Overdose Prevention Ottawa closing pop-up injection site at Raphael Brunet Park

Overdose Prevention Ottawa says it is closing down its pop-up supervised drug consumption site at Raphael Brunet Park, in Lowertown, this week.

The controversial site had been operating since August 25, with no formal approval from Health Canada like other supervised injection sites in the city. Organizers cited local bylaw exemptions and the federal Good Samaritan Overdose Act as justification for operating.

In a statement issued Tuesday, OPO says, “thanks to our efforts there are now two supervised injection services operating within two blocks of our site.” The opening of the sites – at the Ottawa Public Health office on Clarence Street and the Shepherds of Good Hope on King Edward Avenue – has warranted “a reconsideration of the need for our services in Lowertown,” OPO said.

In the time the site has been operating, OPO says they had “3445 visits, reversed five overdoses with naloxone, and prevented hundreds more through various interventions.”

OPO thanked volunteers and members of the community who donated money, food, and supplies for their help.

But the statement wasn’t all glowing. OPO said they are “angry and ashamed by the responses by each level of government to this ongoing emergency.” The group names the actions of Mayor Jim Watson, Rideau-Vanier councillor Mathieu Fleury and Ontario Health Minister Dr. Eric Hoskins as “particularly reprehensible.”

“[They] profess to take action to address the overdose emergency in one breath and then deny services to people who use drugs in another,” the OPO statement says.

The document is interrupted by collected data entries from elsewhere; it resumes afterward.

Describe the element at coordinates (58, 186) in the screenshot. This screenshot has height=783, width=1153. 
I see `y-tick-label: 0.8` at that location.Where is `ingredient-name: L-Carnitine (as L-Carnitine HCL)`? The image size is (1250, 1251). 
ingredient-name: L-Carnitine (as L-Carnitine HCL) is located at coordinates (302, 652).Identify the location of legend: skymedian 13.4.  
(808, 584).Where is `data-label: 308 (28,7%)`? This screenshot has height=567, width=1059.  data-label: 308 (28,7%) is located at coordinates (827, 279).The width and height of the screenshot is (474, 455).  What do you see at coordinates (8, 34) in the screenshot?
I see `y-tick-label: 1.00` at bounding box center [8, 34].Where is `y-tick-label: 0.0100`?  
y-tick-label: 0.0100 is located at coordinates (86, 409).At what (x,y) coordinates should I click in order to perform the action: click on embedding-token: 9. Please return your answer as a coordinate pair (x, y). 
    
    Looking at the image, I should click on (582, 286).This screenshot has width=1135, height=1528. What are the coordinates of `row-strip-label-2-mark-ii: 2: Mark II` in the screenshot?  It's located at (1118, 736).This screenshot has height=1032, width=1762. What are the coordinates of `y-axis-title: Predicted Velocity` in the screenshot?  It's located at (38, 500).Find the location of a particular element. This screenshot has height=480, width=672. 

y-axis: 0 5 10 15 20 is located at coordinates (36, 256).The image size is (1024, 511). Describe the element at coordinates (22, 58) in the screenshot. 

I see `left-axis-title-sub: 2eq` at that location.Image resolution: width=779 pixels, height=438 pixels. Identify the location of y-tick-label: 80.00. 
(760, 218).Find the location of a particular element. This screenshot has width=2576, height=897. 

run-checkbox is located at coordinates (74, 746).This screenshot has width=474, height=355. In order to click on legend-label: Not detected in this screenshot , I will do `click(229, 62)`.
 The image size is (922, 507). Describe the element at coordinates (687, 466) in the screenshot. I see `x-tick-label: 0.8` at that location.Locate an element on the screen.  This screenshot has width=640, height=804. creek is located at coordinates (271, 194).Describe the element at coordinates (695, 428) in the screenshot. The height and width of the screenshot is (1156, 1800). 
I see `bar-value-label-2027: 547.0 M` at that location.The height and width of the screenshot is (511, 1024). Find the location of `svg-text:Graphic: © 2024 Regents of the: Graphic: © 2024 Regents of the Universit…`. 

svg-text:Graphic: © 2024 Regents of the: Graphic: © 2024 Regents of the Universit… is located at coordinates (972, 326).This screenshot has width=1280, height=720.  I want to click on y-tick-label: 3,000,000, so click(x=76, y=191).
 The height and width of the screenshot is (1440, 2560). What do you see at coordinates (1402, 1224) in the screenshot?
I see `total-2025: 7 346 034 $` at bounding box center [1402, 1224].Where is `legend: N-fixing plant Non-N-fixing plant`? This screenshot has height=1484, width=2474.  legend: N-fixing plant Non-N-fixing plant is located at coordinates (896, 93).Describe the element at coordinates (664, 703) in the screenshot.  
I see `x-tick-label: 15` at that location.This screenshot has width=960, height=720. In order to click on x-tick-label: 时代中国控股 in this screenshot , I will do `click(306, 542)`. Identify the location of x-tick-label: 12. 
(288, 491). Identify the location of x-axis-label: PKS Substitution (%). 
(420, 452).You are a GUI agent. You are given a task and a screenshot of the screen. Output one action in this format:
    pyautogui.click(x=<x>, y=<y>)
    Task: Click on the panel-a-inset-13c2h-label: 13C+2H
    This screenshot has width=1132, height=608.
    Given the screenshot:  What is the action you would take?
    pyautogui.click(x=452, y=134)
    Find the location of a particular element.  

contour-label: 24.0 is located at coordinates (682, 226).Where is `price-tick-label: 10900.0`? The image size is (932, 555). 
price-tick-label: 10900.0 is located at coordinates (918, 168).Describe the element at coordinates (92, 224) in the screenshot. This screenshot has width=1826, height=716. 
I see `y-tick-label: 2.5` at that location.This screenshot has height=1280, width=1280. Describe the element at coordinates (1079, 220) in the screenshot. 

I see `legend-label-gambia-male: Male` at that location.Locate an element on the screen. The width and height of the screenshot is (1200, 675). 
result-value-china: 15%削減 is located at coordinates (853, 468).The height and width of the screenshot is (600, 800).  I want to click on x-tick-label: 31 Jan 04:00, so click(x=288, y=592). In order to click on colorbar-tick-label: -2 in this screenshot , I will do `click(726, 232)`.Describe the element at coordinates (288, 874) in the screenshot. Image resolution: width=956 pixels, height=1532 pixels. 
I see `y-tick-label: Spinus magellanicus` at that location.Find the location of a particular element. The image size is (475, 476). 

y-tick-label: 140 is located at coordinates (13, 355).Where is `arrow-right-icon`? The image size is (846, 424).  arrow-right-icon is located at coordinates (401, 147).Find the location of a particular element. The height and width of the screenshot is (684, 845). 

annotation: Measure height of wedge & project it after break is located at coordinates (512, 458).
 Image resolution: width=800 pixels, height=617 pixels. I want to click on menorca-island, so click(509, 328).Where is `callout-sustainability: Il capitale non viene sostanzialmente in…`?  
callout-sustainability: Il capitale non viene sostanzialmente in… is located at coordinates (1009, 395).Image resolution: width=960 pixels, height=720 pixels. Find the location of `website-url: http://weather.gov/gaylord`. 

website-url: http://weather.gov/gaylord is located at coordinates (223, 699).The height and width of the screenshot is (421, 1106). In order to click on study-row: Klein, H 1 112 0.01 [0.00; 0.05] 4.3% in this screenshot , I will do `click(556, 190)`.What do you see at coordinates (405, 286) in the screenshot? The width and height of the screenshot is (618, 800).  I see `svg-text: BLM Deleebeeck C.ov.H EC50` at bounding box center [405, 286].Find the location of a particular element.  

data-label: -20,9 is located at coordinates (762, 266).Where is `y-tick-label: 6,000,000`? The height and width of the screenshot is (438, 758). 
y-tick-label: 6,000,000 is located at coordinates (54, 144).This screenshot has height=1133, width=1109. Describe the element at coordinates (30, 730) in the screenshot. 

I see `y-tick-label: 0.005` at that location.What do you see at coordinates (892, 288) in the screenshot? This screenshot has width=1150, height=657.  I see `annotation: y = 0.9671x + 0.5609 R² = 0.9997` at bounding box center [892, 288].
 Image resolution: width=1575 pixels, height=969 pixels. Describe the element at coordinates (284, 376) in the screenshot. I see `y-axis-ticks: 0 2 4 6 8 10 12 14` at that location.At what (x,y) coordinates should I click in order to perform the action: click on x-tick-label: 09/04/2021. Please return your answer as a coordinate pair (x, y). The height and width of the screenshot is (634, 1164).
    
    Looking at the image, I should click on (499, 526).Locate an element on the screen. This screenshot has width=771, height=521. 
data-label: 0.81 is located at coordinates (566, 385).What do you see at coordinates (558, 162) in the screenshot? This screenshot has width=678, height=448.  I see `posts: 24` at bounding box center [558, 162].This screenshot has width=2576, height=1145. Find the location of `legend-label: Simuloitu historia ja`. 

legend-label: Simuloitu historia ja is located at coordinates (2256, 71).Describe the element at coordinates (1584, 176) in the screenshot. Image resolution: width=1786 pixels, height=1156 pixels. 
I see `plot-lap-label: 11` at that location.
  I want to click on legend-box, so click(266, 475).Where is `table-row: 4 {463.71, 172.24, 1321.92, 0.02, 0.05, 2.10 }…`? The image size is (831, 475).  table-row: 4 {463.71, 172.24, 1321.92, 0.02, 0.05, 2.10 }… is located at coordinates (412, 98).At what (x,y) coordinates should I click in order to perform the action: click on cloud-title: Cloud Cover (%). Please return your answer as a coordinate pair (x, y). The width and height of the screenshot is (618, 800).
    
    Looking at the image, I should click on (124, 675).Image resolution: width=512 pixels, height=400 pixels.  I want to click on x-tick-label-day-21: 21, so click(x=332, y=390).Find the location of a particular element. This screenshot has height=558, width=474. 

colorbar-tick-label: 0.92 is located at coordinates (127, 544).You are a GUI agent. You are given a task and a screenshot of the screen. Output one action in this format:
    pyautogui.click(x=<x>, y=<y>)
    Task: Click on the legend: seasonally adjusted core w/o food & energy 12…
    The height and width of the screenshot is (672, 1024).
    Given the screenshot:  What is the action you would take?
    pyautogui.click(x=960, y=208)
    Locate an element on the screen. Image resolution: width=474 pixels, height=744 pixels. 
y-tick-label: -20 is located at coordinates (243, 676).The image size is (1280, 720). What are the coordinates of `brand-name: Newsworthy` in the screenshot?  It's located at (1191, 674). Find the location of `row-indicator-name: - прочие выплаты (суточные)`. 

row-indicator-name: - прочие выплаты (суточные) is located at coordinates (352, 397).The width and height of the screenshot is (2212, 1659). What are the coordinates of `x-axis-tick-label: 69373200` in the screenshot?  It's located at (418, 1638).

Watson has said he wanted to focus on Health Canada-approved sites. He and Police Chief Charles Bordeleau have been at odds over the responsibility for closing down the site. Neither acted to shut the site down in the two months it has been open. Fleury had met with OPO staff in October, but was always opposed to the site being in Raphael Brunet Park. Hoskins had offered winterization supplies for OPO, as the Ministry did for a similar site in Toronto, but he said the City did not agree to the offer, a claim Watson has publicly denied.

Ottawa Public Health has told CFRA their Site Needle and Syringe Program mobile van "has been at the pop-up site location and has supplied the organization with harm reduction supplies."

OPO says they are not going away, but will transition into a second phase of advocacy and service delivery.

“We will continue to monitor and respond to the needs for overdose prevention services throughout the City of Ottawa and take steps to ensure the health and well-being of those who are most at risk of preventable death,” the statement says.

The group wants to see an expansion of supervised consumption services. Particularly inhalation services. "Safer inhalation services, like the kind provided by Overdose Prevention Ottawa, are an essential and currently lacking service in this city," OPO says.